THE TASK –
Reproduce word for word the lines of the rows below, starting at the line that contains "coordinates (54, 216)." and ending at the line that contains "The width and height of the screenshot is (1021, 769).".

RECORDS SHOWN –
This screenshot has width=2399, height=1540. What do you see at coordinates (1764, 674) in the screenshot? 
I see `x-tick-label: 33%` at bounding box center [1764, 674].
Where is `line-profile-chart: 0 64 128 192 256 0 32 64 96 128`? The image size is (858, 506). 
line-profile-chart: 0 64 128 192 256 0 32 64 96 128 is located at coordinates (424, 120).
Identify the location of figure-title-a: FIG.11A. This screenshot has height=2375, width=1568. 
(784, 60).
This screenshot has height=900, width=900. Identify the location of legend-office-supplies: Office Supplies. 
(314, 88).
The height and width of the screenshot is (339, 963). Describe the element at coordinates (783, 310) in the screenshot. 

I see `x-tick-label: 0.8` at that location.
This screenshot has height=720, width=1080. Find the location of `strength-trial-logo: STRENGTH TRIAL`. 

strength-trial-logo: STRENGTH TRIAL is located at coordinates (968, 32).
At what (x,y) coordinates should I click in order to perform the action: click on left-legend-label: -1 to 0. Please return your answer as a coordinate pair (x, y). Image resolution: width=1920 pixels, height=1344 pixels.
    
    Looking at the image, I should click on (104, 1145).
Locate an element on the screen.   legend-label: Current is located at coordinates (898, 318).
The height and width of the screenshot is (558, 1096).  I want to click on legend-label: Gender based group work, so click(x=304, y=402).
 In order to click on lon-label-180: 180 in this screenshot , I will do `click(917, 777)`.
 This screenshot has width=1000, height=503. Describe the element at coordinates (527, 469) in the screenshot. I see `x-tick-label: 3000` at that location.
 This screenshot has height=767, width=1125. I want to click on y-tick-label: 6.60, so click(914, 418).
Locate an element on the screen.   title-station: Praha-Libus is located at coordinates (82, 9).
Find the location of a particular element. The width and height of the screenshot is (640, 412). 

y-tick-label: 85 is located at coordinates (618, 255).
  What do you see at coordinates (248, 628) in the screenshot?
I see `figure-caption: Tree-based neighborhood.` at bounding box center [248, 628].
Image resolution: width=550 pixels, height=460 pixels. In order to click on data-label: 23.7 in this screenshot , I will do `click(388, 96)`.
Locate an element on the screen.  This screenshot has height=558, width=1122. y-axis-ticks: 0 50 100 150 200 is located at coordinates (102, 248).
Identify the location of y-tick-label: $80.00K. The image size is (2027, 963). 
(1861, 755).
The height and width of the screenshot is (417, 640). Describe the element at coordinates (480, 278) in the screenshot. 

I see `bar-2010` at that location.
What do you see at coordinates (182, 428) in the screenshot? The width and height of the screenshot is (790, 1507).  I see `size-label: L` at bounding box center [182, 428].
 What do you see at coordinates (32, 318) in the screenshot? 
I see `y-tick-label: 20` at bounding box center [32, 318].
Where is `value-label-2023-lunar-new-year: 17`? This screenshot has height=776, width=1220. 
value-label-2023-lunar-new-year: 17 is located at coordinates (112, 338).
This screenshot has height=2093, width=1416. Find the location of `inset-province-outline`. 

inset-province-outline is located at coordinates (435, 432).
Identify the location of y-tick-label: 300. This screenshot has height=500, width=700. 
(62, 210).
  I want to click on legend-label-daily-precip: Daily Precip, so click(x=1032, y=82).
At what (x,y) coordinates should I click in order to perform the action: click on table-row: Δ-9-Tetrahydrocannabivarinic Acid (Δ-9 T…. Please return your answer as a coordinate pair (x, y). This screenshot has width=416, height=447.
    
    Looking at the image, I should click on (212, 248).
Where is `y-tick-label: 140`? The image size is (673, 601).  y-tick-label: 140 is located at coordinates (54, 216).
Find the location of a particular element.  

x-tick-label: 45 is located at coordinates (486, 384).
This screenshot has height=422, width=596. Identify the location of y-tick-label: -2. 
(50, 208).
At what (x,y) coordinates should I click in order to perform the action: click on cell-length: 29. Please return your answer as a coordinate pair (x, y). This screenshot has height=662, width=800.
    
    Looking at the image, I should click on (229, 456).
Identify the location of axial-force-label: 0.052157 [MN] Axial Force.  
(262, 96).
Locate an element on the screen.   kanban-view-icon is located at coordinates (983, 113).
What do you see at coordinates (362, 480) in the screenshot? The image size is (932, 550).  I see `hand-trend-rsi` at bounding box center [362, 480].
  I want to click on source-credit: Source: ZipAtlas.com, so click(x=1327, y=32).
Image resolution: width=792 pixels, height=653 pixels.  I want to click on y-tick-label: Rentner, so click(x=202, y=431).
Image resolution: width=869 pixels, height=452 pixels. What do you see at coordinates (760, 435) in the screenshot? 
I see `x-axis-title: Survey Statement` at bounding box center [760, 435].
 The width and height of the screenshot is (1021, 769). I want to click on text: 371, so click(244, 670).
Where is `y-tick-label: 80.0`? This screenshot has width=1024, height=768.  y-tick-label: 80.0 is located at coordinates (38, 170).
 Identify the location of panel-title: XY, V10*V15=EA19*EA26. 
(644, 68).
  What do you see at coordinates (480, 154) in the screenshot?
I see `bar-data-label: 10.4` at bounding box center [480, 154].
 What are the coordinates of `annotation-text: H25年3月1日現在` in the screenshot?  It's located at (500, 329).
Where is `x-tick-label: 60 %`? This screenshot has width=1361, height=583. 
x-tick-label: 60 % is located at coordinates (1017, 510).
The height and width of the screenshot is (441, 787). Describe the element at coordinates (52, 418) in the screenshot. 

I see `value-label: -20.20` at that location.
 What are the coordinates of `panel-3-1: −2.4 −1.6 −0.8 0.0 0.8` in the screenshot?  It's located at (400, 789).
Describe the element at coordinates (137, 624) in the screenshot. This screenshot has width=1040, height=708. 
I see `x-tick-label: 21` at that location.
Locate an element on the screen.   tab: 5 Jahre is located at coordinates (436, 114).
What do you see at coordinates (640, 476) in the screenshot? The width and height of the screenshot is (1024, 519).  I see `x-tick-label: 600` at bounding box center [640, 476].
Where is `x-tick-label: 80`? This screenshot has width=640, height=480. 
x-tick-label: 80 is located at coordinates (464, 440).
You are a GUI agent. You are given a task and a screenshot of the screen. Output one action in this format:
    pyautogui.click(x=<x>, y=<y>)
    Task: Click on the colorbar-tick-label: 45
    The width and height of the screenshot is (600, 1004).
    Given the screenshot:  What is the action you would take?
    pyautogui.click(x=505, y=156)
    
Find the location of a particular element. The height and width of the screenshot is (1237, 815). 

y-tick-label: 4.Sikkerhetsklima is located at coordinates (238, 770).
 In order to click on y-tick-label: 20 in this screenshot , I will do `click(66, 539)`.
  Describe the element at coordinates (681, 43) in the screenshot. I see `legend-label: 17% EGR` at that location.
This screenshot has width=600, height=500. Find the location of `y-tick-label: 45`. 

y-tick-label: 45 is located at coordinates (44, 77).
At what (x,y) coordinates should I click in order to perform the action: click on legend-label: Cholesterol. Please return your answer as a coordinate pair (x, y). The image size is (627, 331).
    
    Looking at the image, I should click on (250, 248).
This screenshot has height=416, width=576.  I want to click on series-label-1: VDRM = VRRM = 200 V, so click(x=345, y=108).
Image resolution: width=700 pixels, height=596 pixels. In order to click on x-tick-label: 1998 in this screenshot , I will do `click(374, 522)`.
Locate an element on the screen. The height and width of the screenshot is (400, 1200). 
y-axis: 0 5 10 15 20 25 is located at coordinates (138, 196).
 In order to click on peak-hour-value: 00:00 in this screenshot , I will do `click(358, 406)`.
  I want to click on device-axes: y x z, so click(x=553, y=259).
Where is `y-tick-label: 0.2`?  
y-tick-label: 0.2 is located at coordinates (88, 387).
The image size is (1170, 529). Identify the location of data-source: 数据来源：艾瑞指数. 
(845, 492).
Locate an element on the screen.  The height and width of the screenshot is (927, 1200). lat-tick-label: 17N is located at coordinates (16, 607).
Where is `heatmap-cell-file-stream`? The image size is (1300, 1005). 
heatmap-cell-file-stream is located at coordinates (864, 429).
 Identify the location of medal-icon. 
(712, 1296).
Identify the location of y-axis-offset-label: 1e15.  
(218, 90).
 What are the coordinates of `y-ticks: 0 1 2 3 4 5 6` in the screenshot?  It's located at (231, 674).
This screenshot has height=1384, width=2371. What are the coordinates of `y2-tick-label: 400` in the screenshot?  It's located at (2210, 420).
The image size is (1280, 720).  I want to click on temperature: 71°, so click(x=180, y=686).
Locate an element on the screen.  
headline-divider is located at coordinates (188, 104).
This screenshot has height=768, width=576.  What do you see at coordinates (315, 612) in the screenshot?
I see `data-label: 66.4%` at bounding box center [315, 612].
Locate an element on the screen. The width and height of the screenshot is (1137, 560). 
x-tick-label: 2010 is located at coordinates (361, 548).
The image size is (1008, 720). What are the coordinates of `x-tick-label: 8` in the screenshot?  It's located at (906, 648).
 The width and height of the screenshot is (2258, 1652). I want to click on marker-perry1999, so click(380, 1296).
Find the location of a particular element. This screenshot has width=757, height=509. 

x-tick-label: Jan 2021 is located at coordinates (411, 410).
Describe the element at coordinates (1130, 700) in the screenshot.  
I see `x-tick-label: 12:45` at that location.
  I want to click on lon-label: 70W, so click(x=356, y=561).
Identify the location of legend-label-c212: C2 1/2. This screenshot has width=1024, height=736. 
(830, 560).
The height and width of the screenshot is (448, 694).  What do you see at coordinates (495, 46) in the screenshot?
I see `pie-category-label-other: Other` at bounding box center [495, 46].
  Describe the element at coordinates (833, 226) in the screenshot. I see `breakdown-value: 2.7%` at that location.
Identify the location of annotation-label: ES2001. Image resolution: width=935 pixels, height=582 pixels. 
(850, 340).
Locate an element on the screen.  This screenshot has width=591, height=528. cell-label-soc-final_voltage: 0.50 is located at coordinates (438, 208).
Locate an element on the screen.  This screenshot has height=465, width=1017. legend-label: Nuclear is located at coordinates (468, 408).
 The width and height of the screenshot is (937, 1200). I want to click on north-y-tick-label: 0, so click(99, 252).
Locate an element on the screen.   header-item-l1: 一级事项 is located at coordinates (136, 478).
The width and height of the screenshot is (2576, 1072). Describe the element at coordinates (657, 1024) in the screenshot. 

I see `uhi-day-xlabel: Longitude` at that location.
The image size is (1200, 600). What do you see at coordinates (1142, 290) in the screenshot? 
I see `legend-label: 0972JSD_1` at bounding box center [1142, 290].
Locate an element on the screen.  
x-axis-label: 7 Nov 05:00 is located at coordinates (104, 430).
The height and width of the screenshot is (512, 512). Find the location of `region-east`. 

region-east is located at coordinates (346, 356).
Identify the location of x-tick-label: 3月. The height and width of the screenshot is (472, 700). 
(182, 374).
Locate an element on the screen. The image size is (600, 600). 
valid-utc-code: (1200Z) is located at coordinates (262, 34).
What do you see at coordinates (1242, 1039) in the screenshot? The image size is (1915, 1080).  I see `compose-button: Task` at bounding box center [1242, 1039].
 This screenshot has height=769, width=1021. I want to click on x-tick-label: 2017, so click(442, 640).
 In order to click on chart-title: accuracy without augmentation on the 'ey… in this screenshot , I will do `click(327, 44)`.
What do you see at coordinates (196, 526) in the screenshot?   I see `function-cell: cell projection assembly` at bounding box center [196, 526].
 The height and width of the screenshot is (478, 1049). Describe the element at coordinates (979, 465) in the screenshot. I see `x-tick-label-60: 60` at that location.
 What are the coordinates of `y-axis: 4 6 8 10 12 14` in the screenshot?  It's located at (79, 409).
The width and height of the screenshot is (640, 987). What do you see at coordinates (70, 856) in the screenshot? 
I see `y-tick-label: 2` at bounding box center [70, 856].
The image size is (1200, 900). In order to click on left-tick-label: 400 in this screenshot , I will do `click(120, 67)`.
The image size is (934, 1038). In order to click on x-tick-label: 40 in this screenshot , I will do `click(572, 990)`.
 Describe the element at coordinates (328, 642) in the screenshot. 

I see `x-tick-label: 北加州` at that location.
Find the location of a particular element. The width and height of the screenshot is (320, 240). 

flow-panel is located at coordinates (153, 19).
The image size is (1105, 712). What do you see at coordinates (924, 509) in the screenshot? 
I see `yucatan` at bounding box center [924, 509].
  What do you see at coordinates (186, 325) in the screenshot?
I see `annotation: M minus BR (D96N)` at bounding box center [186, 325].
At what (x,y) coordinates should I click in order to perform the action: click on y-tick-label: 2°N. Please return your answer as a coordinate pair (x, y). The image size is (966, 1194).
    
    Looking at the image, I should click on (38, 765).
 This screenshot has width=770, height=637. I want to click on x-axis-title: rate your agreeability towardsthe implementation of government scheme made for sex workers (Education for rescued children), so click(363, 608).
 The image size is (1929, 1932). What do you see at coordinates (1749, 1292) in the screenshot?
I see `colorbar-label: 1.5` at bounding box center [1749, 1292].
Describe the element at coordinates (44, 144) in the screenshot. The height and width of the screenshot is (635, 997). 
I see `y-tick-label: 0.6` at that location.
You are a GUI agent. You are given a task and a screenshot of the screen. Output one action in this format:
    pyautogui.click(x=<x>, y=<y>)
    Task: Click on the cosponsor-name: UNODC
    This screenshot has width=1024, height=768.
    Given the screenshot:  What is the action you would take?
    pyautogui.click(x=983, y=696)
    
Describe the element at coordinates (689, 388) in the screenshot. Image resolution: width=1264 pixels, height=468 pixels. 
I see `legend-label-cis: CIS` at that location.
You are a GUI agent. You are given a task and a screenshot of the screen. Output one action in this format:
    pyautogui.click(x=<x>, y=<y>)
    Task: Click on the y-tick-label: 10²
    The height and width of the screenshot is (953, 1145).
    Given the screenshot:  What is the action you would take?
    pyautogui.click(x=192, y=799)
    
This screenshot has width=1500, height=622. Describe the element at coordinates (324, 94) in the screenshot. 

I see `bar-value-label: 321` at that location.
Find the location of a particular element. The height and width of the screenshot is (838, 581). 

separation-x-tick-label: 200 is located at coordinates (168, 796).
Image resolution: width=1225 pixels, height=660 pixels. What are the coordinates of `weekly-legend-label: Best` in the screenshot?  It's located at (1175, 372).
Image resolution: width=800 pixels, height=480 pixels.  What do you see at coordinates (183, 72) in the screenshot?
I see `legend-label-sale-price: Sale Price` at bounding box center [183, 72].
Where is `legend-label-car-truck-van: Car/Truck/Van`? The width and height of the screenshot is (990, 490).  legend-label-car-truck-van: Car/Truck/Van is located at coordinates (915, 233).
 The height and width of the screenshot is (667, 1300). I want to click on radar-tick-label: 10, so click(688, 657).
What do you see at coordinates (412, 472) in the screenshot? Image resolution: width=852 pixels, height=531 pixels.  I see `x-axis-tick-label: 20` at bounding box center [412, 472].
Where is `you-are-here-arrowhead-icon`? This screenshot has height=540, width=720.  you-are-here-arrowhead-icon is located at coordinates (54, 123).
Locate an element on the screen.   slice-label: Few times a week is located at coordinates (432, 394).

ANSWER BOX –
Where is `y-tick-label: 140`? The image size is (673, 601).  y-tick-label: 140 is located at coordinates (54, 216).
Find the location of a particular element.  

x-tick-label: 45 is located at coordinates (486, 384).
This screenshot has height=422, width=596. Identify the location of y-tick-label: -2. 
(50, 208).
At what (x,y) coordinates should I click in order to perform the action: click on cell-length: 29. Please return your answer as a coordinate pair (x, y). This screenshot has height=662, width=800.
    
    Looking at the image, I should click on (229, 456).
Identify the location of axial-force-label: 0.052157 [MN] Axial Force.  
(262, 96).
Locate an element on the screen.   kanban-view-icon is located at coordinates (983, 113).
What do you see at coordinates (362, 480) in the screenshot? The image size is (932, 550).  I see `hand-trend-rsi` at bounding box center [362, 480].
  I want to click on source-credit: Source: ZipAtlas.com, so click(x=1327, y=32).
Image resolution: width=792 pixels, height=653 pixels.  I want to click on y-tick-label: Rentner, so click(x=202, y=431).
Image resolution: width=869 pixels, height=452 pixels. What do you see at coordinates (760, 435) in the screenshot? 
I see `x-axis-title: Survey Statement` at bounding box center [760, 435].
 The width and height of the screenshot is (1021, 769). I want to click on text: 371, so click(244, 670).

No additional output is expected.